# [CHALLENGE]
Copy out the rows from the line with "is (1080, 634)." through the line with "Select Use the", swapping "shopping cart" for "basket" and changing nothing else.

──────

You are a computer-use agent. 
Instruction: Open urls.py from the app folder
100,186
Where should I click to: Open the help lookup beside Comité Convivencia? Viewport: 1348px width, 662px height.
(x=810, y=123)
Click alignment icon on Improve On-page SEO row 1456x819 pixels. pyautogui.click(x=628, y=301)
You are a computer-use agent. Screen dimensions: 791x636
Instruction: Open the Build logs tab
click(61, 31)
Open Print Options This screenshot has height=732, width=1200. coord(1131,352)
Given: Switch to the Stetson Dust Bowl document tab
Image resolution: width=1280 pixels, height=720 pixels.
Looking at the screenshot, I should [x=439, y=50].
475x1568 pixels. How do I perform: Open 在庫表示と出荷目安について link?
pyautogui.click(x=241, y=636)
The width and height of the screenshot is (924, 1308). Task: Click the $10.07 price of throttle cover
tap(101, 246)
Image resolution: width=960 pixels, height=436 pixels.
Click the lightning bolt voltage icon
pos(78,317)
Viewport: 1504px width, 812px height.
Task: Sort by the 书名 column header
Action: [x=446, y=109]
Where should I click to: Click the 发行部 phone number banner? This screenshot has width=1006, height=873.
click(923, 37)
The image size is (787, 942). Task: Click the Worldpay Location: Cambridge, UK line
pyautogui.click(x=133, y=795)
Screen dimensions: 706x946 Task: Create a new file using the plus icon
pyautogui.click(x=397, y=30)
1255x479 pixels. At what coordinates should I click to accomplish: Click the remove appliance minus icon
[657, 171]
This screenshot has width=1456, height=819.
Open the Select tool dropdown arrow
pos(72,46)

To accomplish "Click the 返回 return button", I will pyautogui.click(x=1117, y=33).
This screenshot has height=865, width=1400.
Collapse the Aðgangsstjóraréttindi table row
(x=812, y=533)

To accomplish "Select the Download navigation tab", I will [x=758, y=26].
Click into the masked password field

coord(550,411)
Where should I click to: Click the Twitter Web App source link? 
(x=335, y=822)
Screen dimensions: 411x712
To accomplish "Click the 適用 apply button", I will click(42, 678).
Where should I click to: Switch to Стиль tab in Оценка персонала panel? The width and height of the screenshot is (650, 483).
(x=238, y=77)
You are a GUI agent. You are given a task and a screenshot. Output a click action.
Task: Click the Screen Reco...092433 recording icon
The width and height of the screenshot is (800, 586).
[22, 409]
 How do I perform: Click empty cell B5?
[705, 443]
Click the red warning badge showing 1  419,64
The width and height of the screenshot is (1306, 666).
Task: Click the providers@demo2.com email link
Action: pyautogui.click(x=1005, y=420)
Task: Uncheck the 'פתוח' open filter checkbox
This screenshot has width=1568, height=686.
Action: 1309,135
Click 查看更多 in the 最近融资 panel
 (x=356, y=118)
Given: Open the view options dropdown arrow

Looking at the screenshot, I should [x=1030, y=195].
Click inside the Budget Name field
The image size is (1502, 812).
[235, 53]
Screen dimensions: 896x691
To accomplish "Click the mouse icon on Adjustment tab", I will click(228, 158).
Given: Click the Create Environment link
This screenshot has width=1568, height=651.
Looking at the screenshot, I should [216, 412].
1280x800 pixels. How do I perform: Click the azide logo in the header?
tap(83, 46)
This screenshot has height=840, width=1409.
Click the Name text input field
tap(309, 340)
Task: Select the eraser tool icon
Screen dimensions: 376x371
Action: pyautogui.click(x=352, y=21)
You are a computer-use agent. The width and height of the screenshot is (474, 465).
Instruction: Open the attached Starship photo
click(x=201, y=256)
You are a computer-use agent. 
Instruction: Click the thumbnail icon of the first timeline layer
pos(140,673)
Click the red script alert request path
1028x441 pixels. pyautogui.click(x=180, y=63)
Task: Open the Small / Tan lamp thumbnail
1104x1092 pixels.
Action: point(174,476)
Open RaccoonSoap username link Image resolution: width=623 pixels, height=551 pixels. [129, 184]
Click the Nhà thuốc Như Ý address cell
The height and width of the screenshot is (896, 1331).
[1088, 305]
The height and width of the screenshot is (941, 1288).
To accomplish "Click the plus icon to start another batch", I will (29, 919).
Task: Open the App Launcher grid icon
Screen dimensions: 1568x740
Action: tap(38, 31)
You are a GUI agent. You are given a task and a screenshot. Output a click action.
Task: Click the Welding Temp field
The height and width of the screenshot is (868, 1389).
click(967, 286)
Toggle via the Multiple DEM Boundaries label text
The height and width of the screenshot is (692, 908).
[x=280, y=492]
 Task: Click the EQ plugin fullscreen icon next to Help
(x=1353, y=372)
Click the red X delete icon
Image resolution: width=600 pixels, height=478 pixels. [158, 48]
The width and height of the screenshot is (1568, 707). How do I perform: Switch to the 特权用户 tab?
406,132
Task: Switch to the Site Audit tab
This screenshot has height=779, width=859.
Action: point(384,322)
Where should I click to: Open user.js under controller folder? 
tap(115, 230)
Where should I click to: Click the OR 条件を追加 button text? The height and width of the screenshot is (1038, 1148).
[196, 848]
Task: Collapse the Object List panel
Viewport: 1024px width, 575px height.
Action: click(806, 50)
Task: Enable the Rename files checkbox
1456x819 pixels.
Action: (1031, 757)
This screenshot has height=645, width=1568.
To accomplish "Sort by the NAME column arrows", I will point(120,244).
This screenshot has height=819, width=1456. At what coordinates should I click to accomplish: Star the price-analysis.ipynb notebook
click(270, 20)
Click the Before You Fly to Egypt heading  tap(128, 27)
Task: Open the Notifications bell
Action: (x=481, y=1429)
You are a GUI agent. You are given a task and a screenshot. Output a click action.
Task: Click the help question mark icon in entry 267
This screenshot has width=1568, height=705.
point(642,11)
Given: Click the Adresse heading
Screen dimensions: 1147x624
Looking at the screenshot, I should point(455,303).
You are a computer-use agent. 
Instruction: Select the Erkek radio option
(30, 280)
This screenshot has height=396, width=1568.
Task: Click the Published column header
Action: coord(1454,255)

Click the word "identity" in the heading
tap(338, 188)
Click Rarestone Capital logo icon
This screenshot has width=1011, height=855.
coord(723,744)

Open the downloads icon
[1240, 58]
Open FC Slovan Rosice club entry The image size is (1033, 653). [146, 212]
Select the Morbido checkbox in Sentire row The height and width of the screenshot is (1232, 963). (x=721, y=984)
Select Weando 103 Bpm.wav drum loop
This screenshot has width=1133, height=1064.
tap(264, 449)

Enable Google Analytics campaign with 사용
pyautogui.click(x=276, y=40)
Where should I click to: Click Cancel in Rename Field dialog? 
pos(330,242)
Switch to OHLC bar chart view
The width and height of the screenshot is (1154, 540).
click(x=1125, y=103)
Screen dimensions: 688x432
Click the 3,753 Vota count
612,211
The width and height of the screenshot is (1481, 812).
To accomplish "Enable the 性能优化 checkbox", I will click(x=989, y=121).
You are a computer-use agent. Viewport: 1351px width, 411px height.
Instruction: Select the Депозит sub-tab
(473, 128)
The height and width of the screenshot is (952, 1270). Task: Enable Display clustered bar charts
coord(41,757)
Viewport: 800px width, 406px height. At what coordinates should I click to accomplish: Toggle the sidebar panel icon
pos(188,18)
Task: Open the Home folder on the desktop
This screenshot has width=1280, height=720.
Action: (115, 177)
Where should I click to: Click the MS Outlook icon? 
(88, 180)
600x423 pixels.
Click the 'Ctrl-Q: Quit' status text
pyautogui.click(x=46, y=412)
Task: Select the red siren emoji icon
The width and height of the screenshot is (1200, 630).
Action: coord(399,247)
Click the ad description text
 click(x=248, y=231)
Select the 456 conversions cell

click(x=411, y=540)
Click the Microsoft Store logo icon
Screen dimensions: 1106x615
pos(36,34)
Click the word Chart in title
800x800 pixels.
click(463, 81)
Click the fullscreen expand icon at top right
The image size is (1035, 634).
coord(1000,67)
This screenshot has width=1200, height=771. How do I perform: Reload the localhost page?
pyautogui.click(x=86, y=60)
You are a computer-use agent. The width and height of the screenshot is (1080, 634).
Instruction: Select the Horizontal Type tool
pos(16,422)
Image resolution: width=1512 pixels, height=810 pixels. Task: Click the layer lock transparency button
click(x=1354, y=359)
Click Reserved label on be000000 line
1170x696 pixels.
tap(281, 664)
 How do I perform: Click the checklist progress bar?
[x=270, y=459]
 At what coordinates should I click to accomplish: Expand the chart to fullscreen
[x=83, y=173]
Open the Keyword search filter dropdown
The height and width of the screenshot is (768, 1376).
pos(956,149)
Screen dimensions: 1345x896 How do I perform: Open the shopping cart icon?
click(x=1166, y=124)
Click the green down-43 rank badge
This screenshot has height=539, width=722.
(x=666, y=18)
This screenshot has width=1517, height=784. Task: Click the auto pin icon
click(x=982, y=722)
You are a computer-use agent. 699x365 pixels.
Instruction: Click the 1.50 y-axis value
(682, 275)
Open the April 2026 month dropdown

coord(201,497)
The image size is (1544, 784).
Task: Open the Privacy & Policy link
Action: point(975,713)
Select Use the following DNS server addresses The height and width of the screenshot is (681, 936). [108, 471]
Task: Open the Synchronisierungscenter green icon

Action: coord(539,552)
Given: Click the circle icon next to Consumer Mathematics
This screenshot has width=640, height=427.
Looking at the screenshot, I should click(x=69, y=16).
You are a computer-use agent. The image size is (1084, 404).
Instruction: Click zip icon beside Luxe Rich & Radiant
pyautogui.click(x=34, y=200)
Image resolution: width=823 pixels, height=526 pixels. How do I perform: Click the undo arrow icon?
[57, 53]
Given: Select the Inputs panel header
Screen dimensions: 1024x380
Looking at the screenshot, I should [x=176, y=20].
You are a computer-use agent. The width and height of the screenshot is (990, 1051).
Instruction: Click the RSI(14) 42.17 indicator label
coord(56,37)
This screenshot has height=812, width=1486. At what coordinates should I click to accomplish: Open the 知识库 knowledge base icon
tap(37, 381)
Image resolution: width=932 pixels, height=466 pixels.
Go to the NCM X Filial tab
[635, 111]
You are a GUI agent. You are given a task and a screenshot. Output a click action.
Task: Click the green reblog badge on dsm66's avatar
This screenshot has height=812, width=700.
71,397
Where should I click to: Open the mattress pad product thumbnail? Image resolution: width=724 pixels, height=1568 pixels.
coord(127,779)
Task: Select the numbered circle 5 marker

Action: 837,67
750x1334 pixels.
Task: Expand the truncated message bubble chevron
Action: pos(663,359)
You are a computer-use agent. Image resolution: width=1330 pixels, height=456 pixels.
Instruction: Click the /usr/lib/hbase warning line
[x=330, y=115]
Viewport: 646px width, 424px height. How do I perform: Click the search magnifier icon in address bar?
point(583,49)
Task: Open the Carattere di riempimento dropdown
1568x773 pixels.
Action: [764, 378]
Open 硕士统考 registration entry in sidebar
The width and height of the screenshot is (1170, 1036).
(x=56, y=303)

──────

# [COMPLETE ANSWER]
You are a computer-use agent. The width and height of the screenshot is (1080, 634).
Instruction: Select the Horizontal Type tool
pos(16,422)
Image resolution: width=1512 pixels, height=810 pixels. Task: Click the layer lock transparency button
click(x=1354, y=359)
Click Reserved label on be000000 line
1170x696 pixels.
tap(281, 664)
 How do I perform: Click the checklist progress bar?
[x=270, y=459]
 At what coordinates should I click to accomplish: Expand the chart to fullscreen
[x=83, y=173]
Open the Keyword search filter dropdown
The height and width of the screenshot is (768, 1376).
pos(956,149)
Screen dimensions: 1345x896 How do I perform: Open the basket icon?
click(x=1166, y=124)
Click the green down-43 rank badge
This screenshot has height=539, width=722.
(x=666, y=18)
This screenshot has width=1517, height=784. Task: Click the auto pin icon
click(x=982, y=722)
You are a computer-use agent. 699x365 pixels.
Instruction: Click the 1.50 y-axis value
(682, 275)
Open the April 2026 month dropdown

coord(201,497)
The image size is (1544, 784).
Task: Open the Privacy & Policy link
Action: point(975,713)
Select Use the following DNS server addresses The height and width of the screenshot is (681, 936). [108, 471]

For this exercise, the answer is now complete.